SPRT and CUSUM in hidden Markov models

成果类型:
Article
署名作者:
Fuh, CD
署名单位:
Academia Sinica - Taiwan
刊物名称:
ANNALS OF STATISTICS
ISSN/ISSBN:
0090-5364
DOI:
10.1214/aos/1056562468
发表日期:
2003
页码:
942-977
关键词:
corrected diffusion approximations 1st passage times renewal theory random-walks asymptotic expansions stochastic-models channels systems chains EQUATIONS
摘要:
In this paper, we study the problems of sequential probability ratio tests for parameterized hidden Markov models. We investigate in some detail the performance of the tests and derive corrected Brownian approximations for error probabilities and expected sample sizes.
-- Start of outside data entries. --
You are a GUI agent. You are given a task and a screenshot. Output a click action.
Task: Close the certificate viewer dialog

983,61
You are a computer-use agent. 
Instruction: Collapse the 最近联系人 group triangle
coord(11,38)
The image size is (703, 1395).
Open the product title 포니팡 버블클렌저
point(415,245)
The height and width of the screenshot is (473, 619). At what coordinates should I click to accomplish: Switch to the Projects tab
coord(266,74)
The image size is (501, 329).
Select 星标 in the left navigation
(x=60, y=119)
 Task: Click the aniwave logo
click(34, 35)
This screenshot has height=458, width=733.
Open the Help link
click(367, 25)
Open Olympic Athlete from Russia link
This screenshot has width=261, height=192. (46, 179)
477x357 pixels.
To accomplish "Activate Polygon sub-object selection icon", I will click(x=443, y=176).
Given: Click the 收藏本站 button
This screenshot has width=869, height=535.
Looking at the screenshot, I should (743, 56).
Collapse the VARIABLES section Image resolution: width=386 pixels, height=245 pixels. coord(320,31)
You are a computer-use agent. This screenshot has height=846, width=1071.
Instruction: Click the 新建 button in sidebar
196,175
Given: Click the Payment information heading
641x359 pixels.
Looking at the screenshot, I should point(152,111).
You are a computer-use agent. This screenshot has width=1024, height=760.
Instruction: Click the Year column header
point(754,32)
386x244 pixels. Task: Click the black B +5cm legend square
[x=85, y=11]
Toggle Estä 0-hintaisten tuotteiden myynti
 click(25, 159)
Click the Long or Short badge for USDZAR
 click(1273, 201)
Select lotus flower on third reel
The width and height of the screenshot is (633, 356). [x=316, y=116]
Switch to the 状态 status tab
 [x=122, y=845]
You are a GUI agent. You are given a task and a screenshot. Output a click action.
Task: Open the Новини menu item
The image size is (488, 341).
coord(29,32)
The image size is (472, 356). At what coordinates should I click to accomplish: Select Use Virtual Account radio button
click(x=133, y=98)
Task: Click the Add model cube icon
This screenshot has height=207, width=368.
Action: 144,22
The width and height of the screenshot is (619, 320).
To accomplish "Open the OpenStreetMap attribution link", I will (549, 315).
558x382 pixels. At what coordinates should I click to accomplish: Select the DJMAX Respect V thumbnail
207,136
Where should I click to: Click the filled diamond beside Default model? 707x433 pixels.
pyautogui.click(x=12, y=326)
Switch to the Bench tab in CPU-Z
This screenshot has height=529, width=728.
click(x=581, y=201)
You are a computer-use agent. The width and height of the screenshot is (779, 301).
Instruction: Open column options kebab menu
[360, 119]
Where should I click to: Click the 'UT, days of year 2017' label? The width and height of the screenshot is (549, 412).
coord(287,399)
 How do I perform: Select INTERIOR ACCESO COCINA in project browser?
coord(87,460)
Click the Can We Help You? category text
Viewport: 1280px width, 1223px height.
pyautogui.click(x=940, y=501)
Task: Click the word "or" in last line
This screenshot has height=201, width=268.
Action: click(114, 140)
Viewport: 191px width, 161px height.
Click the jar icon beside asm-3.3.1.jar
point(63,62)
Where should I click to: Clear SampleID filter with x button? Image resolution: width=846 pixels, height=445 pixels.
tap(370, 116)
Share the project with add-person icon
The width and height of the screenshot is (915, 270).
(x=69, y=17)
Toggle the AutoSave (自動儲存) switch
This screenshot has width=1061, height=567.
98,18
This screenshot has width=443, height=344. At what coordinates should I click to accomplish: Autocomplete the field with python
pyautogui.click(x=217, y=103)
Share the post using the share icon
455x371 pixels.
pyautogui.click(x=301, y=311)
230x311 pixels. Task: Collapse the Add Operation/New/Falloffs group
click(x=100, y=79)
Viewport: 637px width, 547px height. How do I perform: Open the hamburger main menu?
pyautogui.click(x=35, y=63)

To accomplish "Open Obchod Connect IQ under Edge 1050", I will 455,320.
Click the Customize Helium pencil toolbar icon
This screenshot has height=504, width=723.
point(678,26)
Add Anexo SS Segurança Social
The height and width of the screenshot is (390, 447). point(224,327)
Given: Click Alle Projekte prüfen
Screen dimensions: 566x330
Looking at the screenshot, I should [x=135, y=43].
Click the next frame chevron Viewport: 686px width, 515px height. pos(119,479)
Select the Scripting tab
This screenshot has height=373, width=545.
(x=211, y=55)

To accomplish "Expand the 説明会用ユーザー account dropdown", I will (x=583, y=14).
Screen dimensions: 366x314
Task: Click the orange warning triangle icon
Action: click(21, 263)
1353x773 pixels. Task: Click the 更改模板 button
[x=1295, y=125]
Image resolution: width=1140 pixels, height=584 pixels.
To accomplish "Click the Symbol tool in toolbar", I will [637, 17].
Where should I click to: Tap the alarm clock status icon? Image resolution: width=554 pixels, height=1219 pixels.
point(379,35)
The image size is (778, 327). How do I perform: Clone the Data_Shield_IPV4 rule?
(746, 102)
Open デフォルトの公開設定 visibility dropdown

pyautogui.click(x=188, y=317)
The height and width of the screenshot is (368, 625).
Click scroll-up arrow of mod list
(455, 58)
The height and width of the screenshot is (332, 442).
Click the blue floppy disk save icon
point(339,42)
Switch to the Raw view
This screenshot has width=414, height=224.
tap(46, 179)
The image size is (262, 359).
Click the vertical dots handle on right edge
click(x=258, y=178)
Asymptotic optimality of the sequential probability ratio test for testing simple hypotheses based on hidden Markov chain data is established. Next, we consider the cumulative sum (CUSUM) procedure for change point detection in this model. Based on the renewal property of the stopping rule, CUSUM can be regarded as a repeated one-sided sequential probability ratio test. Asymptotic optimality of the CUSUM procedure is proved in the sense of Lorden (1971). Motivated by the sequential analysis in hidden Markov models, Wald's likelihood ratio identity and Wald's equation for products of Markov random matrices are also given. We apply these results to several types of hidden Markov models: i.i.d. hidden Markov models, switch Gaussian regression and switch Gaussian autoregression, which are commonly used in digital communications, speech recognition, bioinformatics and economics.